◆ Data for this task
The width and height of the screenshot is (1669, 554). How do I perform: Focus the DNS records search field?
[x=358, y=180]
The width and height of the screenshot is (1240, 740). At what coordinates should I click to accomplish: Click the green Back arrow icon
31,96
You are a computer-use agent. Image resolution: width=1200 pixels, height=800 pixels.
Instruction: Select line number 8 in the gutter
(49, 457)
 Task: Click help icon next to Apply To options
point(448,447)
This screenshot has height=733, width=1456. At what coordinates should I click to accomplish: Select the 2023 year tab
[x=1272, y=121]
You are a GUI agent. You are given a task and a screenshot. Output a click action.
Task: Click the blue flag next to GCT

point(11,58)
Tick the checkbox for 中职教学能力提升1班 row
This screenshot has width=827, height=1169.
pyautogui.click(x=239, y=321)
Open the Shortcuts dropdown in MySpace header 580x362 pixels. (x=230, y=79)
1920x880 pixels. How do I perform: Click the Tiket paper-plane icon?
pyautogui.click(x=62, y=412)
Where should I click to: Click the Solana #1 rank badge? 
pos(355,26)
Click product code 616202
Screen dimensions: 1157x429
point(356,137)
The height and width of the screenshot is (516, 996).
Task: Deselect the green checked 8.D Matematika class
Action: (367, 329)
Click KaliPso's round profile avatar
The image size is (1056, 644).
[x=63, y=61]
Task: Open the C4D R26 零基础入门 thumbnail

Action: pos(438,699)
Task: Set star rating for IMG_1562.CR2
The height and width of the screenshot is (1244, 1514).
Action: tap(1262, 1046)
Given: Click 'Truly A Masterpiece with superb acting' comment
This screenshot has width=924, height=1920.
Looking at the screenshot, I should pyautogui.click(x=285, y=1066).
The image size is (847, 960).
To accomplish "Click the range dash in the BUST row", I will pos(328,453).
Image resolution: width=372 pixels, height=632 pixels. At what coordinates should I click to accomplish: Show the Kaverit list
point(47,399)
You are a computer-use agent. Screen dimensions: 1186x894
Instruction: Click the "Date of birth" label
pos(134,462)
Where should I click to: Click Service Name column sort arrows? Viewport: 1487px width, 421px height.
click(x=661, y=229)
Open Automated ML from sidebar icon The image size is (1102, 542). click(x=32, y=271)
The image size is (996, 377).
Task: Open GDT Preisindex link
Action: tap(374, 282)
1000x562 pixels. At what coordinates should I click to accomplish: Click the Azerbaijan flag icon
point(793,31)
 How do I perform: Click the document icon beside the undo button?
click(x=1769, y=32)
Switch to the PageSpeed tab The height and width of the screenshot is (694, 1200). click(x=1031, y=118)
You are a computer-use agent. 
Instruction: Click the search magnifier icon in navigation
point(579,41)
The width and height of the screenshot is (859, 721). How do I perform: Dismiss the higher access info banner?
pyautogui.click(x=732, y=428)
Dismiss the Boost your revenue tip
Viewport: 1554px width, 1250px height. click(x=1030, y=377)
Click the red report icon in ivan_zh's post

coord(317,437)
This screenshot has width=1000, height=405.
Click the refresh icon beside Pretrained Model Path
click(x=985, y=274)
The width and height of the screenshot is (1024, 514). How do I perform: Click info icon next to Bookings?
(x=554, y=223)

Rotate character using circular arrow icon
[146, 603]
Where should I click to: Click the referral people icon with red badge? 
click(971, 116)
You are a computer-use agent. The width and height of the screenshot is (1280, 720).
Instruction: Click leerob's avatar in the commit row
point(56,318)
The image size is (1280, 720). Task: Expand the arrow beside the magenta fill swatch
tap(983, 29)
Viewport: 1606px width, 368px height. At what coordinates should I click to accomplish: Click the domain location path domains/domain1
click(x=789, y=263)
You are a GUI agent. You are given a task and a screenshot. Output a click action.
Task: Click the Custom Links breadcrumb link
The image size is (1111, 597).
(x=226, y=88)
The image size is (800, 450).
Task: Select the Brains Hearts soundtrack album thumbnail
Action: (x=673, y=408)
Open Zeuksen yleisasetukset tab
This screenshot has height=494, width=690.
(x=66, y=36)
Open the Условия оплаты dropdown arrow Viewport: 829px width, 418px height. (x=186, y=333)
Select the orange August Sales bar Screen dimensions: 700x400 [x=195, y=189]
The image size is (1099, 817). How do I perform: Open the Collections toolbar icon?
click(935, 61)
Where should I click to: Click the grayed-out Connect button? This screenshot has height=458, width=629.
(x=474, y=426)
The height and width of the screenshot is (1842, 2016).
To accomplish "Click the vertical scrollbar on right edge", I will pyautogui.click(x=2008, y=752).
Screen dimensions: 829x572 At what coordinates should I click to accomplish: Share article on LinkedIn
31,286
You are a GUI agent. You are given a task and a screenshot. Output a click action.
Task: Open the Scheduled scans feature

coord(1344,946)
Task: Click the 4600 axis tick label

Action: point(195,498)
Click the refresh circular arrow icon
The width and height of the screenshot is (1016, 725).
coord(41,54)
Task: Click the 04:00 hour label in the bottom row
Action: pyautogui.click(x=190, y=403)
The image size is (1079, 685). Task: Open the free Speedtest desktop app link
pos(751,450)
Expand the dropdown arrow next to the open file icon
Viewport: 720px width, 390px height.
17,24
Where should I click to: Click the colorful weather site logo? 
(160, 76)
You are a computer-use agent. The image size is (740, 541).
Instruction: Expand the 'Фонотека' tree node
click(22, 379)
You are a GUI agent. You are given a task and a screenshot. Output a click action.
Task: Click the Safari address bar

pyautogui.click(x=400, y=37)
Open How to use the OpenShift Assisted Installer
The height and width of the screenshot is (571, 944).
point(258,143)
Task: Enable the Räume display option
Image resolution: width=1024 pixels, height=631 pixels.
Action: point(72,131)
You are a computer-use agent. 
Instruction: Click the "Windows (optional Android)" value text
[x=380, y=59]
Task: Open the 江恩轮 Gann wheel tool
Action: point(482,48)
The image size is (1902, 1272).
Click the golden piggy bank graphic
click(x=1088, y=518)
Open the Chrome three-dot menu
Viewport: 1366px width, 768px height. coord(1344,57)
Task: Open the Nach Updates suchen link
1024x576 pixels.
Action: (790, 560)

◆ Task instructions
All the lines above must be output exactly, with none omitted.

◆ Answer box
The width and height of the screenshot is (1669, 554). How do I perform: Focus the DNS records search field?
[x=358, y=180]
The width and height of the screenshot is (1240, 740). At what coordinates should I click to accomplish: Click the green Back arrow icon
31,96
You are a computer-use agent. Image resolution: width=1200 pixels, height=800 pixels.
Instruction: Select line number 8 in the gutter
(49, 457)
 Task: Click help icon next to Apply To options
point(448,447)
This screenshot has height=733, width=1456. At what coordinates should I click to accomplish: Select the 2023 year tab
[x=1272, y=121]
You are a GUI agent. You are given a task and a screenshot. Output a click action.
Task: Click the blue flag next to GCT

point(11,58)
Tick the checkbox for 中职教学能力提升1班 row
This screenshot has width=827, height=1169.
pyautogui.click(x=239, y=321)
Open the Shortcuts dropdown in MySpace header 580x362 pixels. (x=230, y=79)
1920x880 pixels. How do I perform: Click the Tiket paper-plane icon?
pyautogui.click(x=62, y=412)
Where should I click to: Click the Solana #1 rank badge? 
pos(355,26)
Click product code 616202
Screen dimensions: 1157x429
point(356,137)
The height and width of the screenshot is (516, 996).
Task: Deselect the green checked 8.D Matematika class
Action: (367, 329)
Click KaliPso's round profile avatar
The image size is (1056, 644).
[x=63, y=61]
Task: Open the C4D R26 零基础入门 thumbnail

Action: pos(438,699)
Task: Set star rating for IMG_1562.CR2
The height and width of the screenshot is (1244, 1514).
Action: tap(1262, 1046)
Given: Click 'Truly A Masterpiece with superb acting' comment
This screenshot has width=924, height=1920.
Looking at the screenshot, I should pyautogui.click(x=285, y=1066).
The image size is (847, 960).
To accomplish "Click the range dash in the BUST row", I will pos(328,453).
Image resolution: width=372 pixels, height=632 pixels. At what coordinates should I click to accomplish: Show the Kaverit list
point(47,399)
You are a computer-use agent. Screen dimensions: 1186x894
Instruction: Click the "Date of birth" label
pos(134,462)
Where should I click to: Click Service Name column sort arrows? Viewport: 1487px width, 421px height.
click(x=661, y=229)
Open Automated ML from sidebar icon The image size is (1102, 542). click(x=32, y=271)
The image size is (996, 377).
Task: Open GDT Preisindex link
Action: tap(374, 282)
1000x562 pixels. At what coordinates should I click to accomplish: Click the Azerbaijan flag icon
point(793,31)
 How do I perform: Click the document icon beside the undo button?
click(x=1769, y=32)
Switch to the PageSpeed tab The height and width of the screenshot is (694, 1200). click(x=1031, y=118)
You are a computer-use agent. 
Instruction: Click the search magnifier icon in navigation
point(579,41)
The width and height of the screenshot is (859, 721). How do I perform: Dismiss the higher access info banner?
pyautogui.click(x=732, y=428)
Dismiss the Boost your revenue tip
Viewport: 1554px width, 1250px height. click(x=1030, y=377)
Click the red report icon in ivan_zh's post

coord(317,437)
This screenshot has width=1000, height=405.
Click the refresh icon beside Pretrained Model Path
click(x=985, y=274)
The width and height of the screenshot is (1024, 514). How do I perform: Click info icon next to Bookings?
(x=554, y=223)

Rotate character using circular arrow icon
[146, 603]
Where should I click to: Click the referral people icon with red badge? 
click(971, 116)
You are a computer-use agent. The width and height of the screenshot is (1280, 720).
Instruction: Click leerob's avatar in the commit row
point(56,318)
The image size is (1280, 720). Task: Expand the arrow beside the magenta fill swatch
tap(983, 29)
Viewport: 1606px width, 368px height. At what coordinates should I click to accomplish: Click the domain location path domains/domain1
click(x=789, y=263)
You are a GUI agent. You are given a task and a screenshot. Output a click action.
Task: Click the Custom Links breadcrumb link
The image size is (1111, 597).
(x=226, y=88)
The image size is (800, 450).
Task: Select the Brains Hearts soundtrack album thumbnail
Action: (x=673, y=408)
Open Zeuksen yleisasetukset tab
This screenshot has height=494, width=690.
(x=66, y=36)
Open the Условия оплаты dropdown arrow Viewport: 829px width, 418px height. (x=186, y=333)
Select the orange August Sales bar Screen dimensions: 700x400 [x=195, y=189]
The image size is (1099, 817). How do I perform: Open the Collections toolbar icon?
click(935, 61)
Where should I click to: Click the grayed-out Connect button? This screenshot has height=458, width=629.
(x=474, y=426)
The height and width of the screenshot is (1842, 2016).
To accomplish "Click the vertical scrollbar on right edge", I will pyautogui.click(x=2008, y=752).
Screen dimensions: 829x572 At what coordinates should I click to accomplish: Share article on LinkedIn
31,286
You are a GUI agent. You are given a task and a screenshot. Output a click action.
Task: Open the Scheduled scans feature

coord(1344,946)
Task: Click the 4600 axis tick label

Action: point(195,498)
Click the refresh circular arrow icon
The width and height of the screenshot is (1016, 725).
coord(41,54)
Task: Click the 04:00 hour label in the bottom row
Action: pyautogui.click(x=190, y=403)
The image size is (1079, 685). Task: Open the free Speedtest desktop app link
pos(751,450)
Expand the dropdown arrow next to the open file icon
Viewport: 720px width, 390px height.
17,24
Where should I click to: Click the colorful weather site logo? 
(160, 76)
You are a computer-use agent. The image size is (740, 541).
Instruction: Expand the 'Фонотека' tree node
click(22, 379)
You are a GUI agent. You are given a task and a screenshot. Output a click action.
Task: Click the Safari address bar

pyautogui.click(x=400, y=37)
Open How to use the OpenShift Assisted Installer
The height and width of the screenshot is (571, 944).
point(258,143)
Task: Enable the Räume display option
Image resolution: width=1024 pixels, height=631 pixels.
Action: point(72,131)
You are a computer-use agent. 
Instruction: Click the "Windows (optional Android)" value text
[x=380, y=59]
Task: Open the 江恩轮 Gann wheel tool
Action: point(482,48)
The image size is (1902, 1272).
Click the golden piggy bank graphic
click(x=1088, y=518)
Open the Chrome three-dot menu
Viewport: 1366px width, 768px height. coord(1344,57)
Task: Open the Nach Updates suchen link
1024x576 pixels.
Action: (790, 560)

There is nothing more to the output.